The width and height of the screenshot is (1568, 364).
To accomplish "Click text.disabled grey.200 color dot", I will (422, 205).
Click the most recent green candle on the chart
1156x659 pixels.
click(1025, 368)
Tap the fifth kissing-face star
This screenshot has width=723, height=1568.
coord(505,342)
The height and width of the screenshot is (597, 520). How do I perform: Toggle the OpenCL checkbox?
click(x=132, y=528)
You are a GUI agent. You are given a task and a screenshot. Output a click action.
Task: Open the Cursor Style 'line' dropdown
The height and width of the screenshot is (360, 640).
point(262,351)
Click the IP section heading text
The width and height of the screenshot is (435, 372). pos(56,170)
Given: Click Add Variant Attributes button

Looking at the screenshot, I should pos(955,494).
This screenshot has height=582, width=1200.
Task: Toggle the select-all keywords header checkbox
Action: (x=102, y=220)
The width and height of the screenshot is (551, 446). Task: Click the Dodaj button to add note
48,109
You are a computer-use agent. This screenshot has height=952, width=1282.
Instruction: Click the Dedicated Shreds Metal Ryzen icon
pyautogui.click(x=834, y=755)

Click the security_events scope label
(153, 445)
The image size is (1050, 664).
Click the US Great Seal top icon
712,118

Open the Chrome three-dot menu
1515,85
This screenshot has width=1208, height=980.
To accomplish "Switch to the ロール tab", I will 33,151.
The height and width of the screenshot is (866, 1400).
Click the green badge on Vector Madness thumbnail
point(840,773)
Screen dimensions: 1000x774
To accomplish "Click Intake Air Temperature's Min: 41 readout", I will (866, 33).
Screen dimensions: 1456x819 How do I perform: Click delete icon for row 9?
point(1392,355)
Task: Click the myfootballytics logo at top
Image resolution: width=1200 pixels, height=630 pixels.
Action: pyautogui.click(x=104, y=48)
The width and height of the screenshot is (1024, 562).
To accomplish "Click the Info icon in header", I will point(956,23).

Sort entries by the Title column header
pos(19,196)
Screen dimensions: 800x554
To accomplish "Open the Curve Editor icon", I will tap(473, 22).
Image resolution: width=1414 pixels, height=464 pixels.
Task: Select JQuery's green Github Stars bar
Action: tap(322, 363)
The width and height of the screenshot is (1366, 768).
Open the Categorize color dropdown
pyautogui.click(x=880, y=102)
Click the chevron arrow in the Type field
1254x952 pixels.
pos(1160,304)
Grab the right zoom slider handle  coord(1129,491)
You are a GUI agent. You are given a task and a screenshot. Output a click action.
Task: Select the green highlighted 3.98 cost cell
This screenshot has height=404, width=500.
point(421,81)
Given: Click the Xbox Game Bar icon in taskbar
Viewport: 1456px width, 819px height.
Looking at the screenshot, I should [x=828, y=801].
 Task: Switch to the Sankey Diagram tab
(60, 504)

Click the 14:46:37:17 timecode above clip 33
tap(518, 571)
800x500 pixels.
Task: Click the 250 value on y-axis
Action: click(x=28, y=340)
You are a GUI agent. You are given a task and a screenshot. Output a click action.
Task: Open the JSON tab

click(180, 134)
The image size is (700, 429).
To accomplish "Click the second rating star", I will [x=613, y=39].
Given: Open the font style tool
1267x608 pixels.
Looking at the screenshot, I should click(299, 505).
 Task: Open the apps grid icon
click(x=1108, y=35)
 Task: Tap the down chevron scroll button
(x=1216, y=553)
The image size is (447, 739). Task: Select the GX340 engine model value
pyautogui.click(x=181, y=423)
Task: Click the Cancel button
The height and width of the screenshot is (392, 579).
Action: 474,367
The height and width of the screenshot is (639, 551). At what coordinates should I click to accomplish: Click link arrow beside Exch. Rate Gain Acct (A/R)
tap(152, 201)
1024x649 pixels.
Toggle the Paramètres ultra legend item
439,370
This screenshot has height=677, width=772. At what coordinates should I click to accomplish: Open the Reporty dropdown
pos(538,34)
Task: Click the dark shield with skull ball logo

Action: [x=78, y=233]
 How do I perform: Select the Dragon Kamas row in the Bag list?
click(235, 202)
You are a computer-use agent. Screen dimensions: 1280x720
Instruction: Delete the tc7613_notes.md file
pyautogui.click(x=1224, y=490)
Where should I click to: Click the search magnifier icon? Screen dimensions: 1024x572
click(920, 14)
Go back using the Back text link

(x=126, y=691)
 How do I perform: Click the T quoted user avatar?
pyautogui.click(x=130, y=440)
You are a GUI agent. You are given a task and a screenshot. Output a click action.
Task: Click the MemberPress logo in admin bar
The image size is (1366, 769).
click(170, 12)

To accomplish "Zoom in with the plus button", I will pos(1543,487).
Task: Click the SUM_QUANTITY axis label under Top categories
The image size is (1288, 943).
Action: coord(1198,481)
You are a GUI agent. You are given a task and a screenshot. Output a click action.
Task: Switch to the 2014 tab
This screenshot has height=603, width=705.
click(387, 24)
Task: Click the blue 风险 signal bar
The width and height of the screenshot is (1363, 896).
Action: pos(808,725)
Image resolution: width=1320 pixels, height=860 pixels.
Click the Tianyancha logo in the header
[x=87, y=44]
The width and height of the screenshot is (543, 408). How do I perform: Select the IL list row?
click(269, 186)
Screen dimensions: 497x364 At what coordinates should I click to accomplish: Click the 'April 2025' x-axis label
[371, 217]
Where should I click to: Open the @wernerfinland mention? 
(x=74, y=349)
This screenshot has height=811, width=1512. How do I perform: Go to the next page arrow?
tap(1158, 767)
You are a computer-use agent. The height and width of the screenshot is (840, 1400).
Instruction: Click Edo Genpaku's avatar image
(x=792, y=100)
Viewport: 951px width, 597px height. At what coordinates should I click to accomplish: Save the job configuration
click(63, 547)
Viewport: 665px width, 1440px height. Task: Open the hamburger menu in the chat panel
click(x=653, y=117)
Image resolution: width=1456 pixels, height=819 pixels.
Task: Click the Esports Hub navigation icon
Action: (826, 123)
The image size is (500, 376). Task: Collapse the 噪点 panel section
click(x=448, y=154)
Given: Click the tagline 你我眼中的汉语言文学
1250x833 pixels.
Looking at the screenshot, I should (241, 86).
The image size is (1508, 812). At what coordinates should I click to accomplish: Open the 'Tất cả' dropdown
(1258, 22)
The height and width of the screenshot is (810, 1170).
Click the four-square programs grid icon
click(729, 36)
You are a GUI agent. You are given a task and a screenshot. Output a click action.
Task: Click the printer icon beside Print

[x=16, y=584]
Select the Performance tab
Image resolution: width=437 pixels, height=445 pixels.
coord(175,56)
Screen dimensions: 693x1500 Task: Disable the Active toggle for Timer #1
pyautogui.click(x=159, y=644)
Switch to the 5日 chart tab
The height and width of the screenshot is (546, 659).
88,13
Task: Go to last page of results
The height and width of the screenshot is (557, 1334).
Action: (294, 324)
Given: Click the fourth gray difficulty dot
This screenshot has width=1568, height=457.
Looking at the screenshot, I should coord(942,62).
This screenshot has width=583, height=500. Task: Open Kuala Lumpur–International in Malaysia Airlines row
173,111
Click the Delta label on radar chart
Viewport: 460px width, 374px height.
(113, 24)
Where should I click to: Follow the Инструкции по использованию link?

- - - -

*DIRECTIONS:*
Read the data above and pull out each line that holds the string "computer".

*EXERCISE ANSWER:*
You are a computer-use agent. This screenshot has height=952, width=1282.
You are a computer-use agent. Screen dimensions: 1280x720
You are a computer-use agent. The height and width of the screenshot is (840, 1400).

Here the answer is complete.